Mon maître demeure Hippocrate, qui fut le premier médecin écologiste, avec son fameux traité Des eaux, des airs et des lieux, qui reconnaît que les maladies dépendent du milieu dans lequel vivent les hommes. La seconde figure que je vénère, c’est Pasteur, qui était chimiste de formation, mais qui a contribué à la médecine plus qu’aucun médecin. Pour lui, à la différence de Claude Bernard que j’admire également, les maladies proviennent du milieu extérieur puisque causées par les agents pathogènes qui s’y trouvent, et dépendent aussi du terrain, c’est-à-dire des capacités de résistance de l’organisme une fois celui-ci contaminé. Bruno Latour a d’ailleurs magnifiquement évoqué l’environnementalisme de Pasteur en s’interrogeant sur le rôle de l’écologie en médecine : « quelle mystérieuse écologie relie le destin des maladies infectieuses à celui des sociétés industrielles et quelle biologie serait assez cultivée pour tirer les lois de cette écologie-là ? » [dans la préface d’un livre de René Dubos, Louis Pasteur, franc-tireur de la science, éd. La Découverte, 1995, NDLR].
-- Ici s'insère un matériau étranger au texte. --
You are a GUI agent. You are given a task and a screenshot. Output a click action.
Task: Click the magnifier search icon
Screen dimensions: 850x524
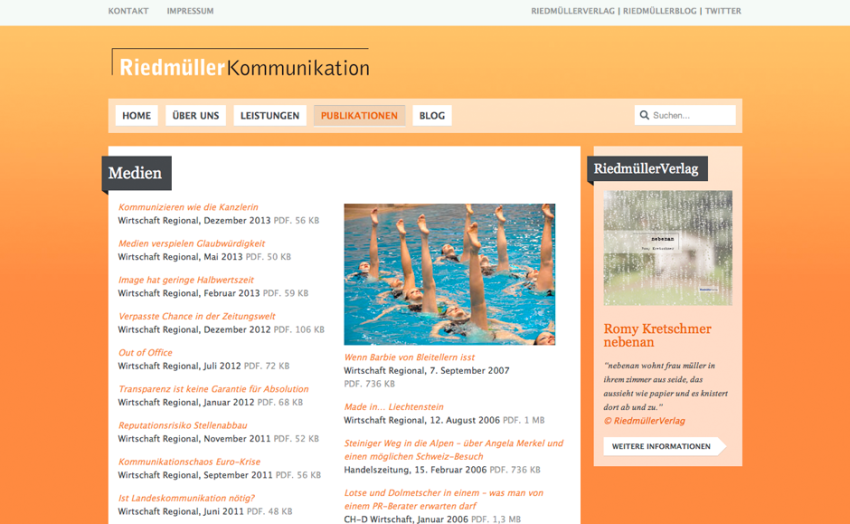pos(644,115)
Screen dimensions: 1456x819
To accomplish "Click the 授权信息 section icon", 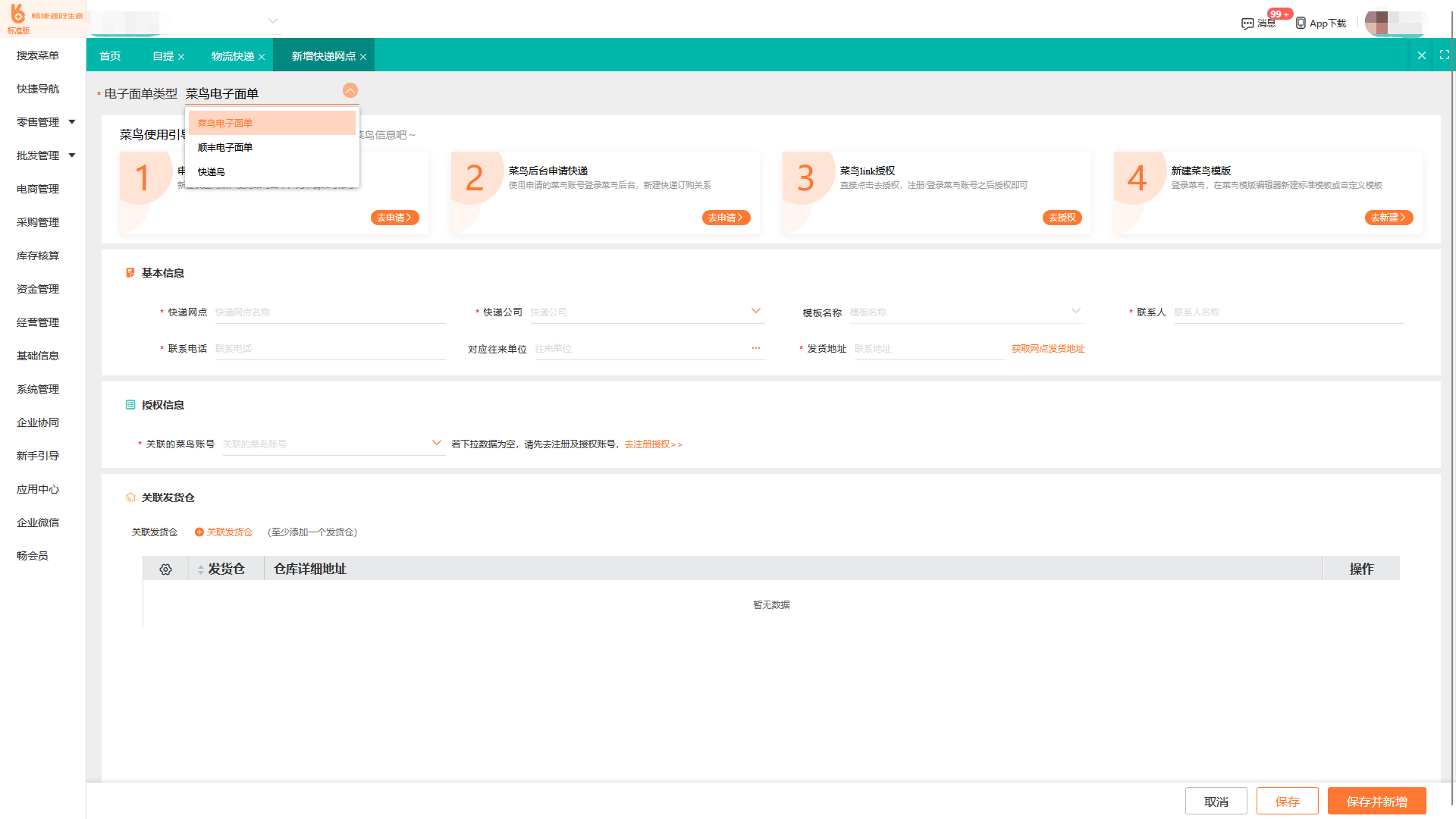I will 128,405.
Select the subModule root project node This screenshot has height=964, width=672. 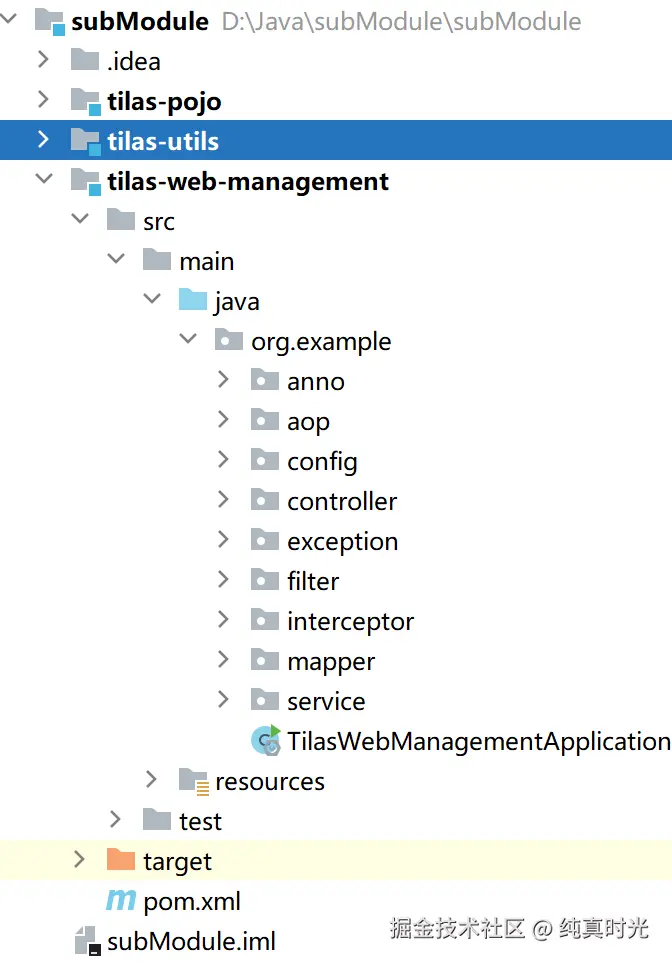click(x=140, y=21)
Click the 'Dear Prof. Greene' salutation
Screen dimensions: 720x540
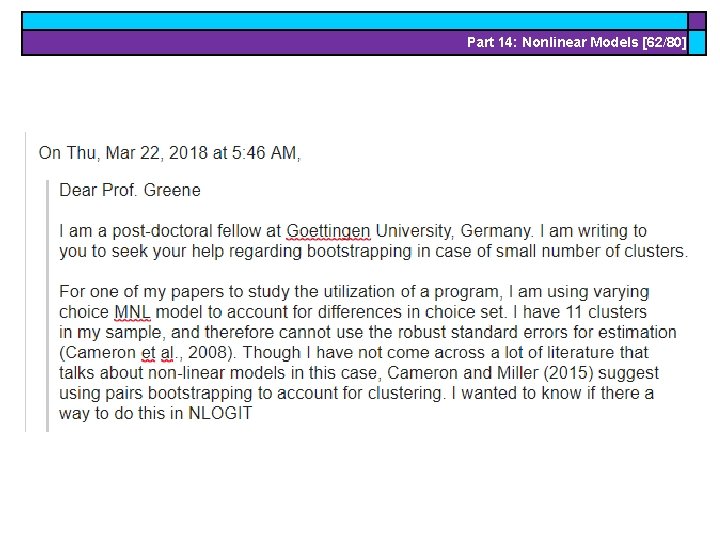tap(130, 190)
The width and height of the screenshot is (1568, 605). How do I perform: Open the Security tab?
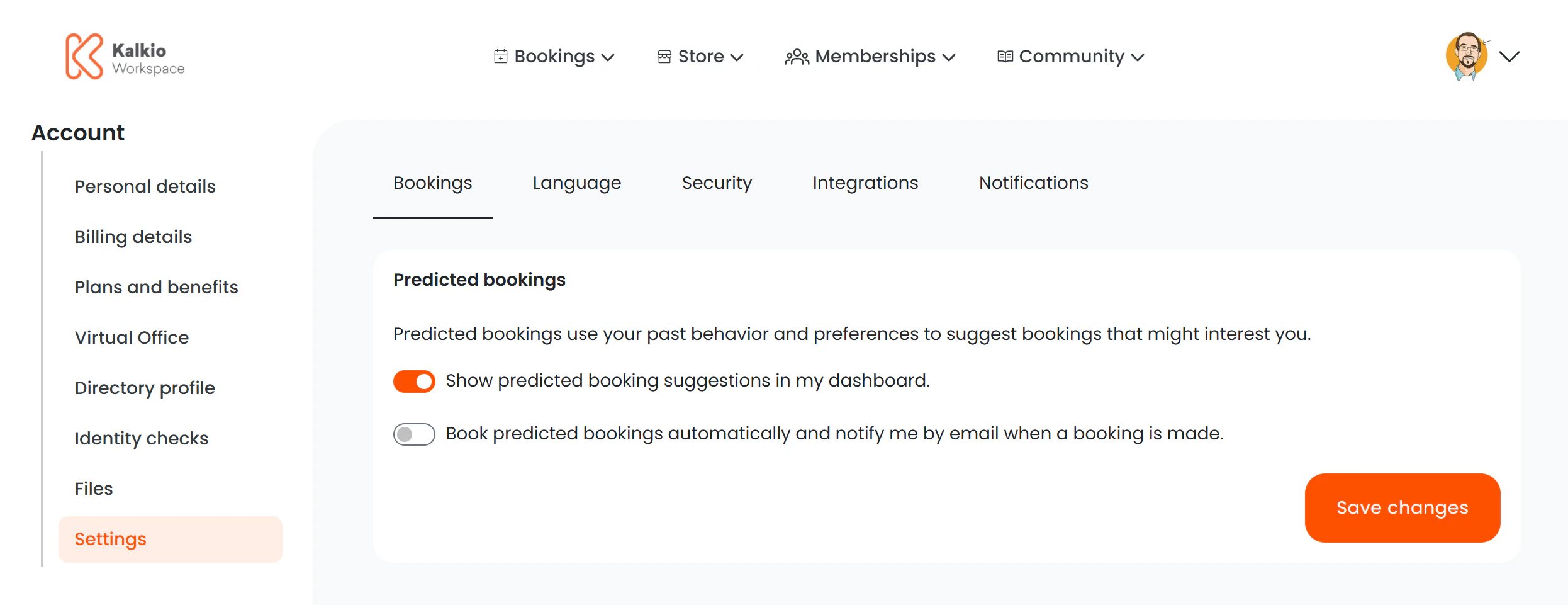point(717,183)

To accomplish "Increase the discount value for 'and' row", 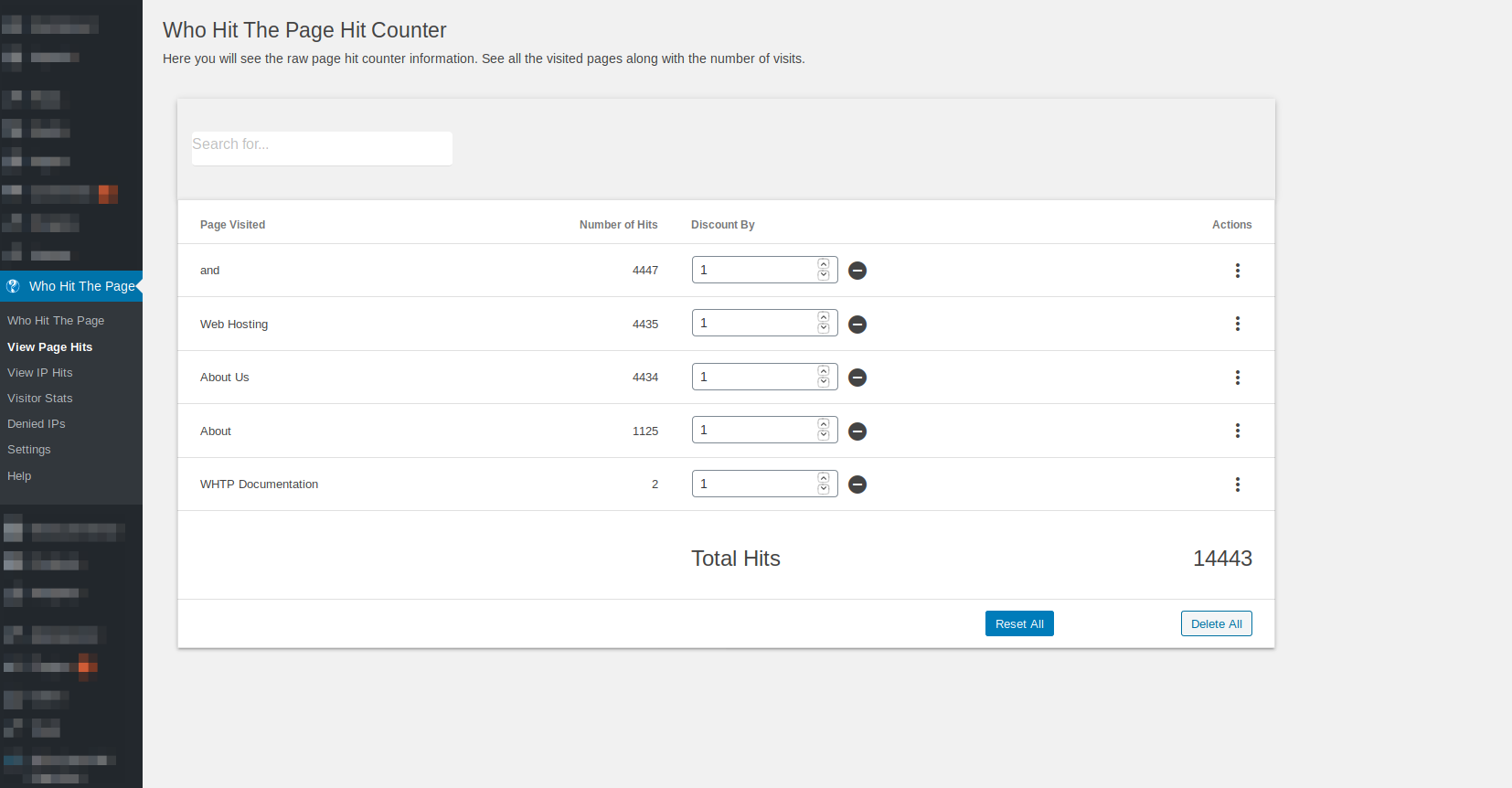I will pos(824,264).
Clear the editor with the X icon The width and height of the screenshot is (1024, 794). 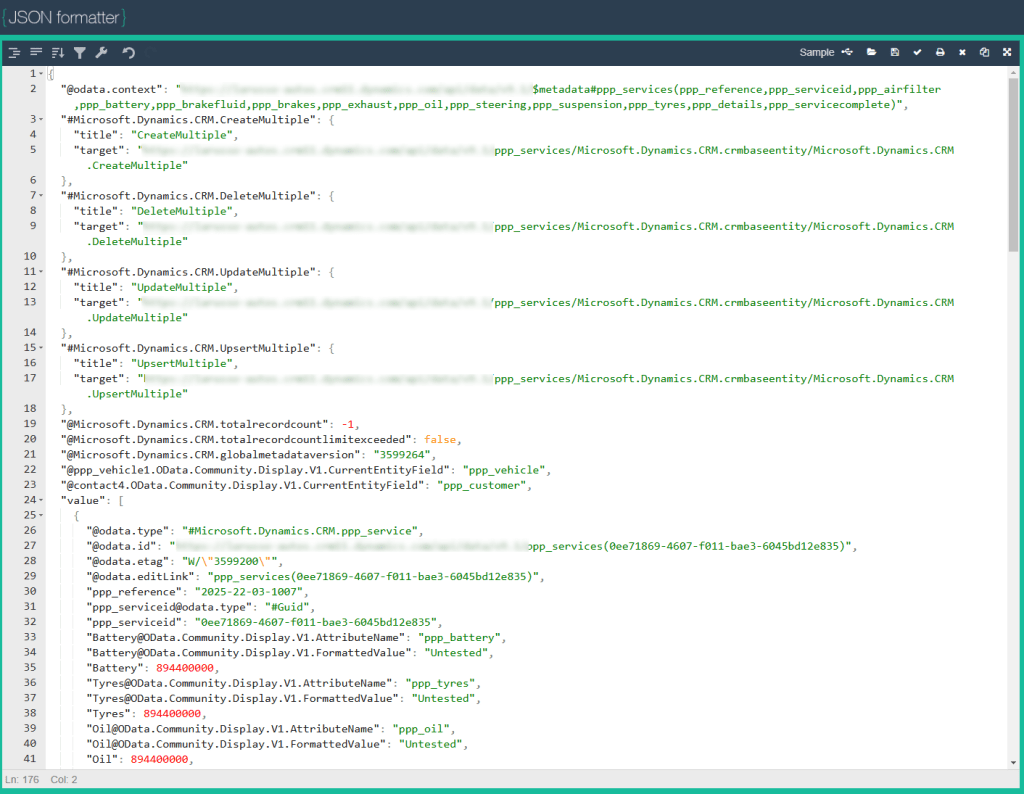point(962,52)
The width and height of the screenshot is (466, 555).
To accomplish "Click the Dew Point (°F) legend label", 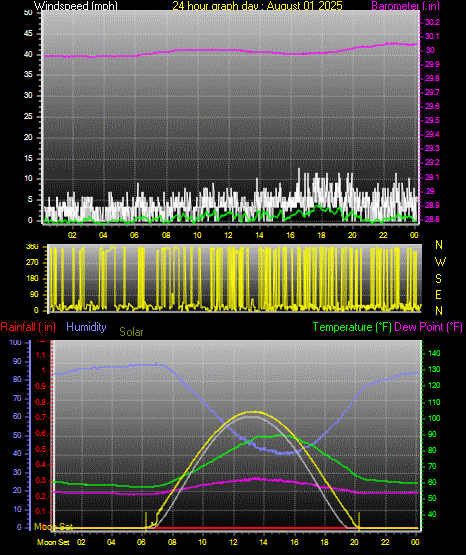I will 428,327.
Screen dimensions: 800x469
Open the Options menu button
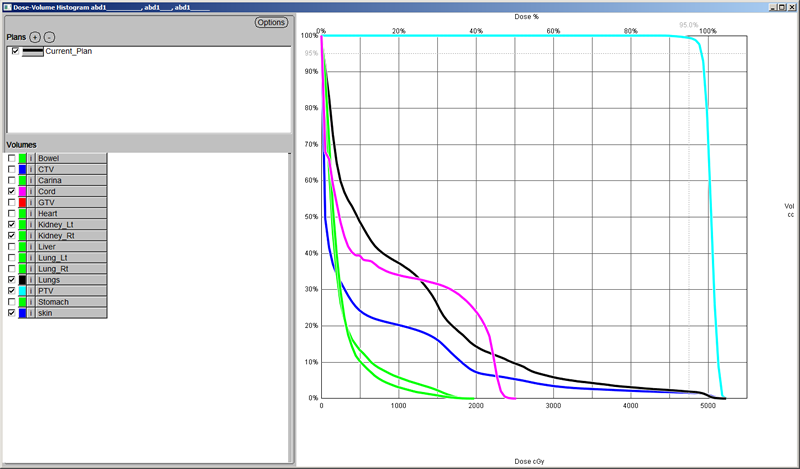point(270,22)
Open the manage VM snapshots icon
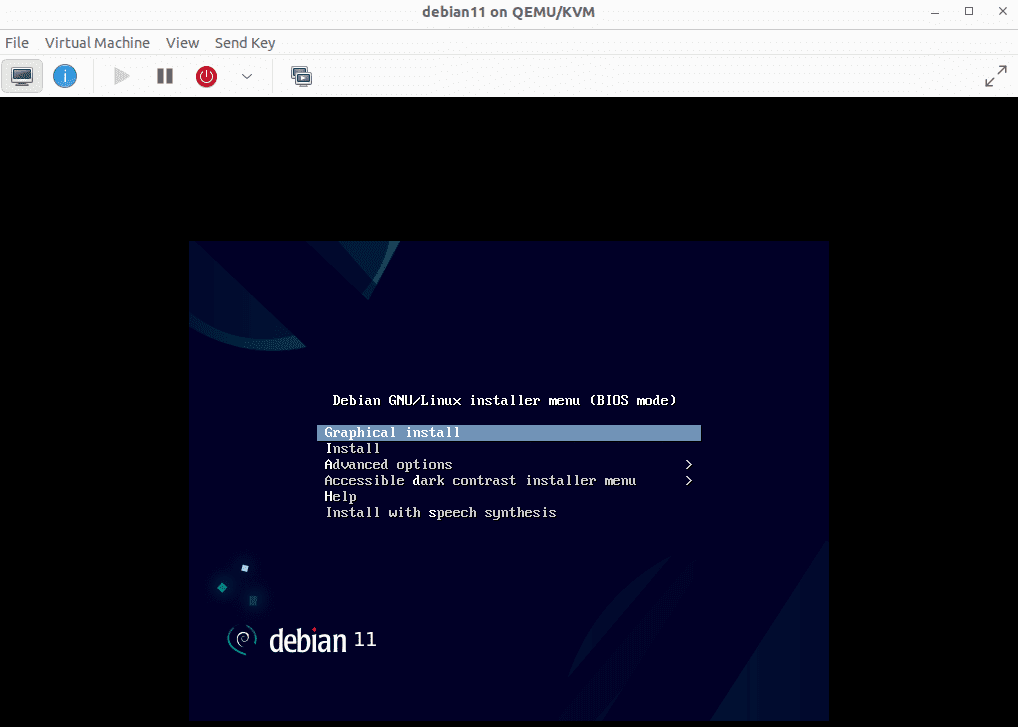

Cette écologie ne devrait-elle pas devenir le fondement même de la médecine? J’ai quatre consultations de médecine environnementale par semaine, avec un an de carnets de rendez-vous pleins, des malades qui attendent un examen clinique. Je suis convaincu que cette discipline nouvelle, la médecine environnementale, une médecine prédictive et préventive (à la différence de la médecine contemporaine, qui traite les effets pathologiques, autrement dit quand des lésions cellulaires sont déjà décelables) que je pratique et enseigne, et qui a ses adeptes aux Etats-Unis ou en Allemagne, va s’étendre.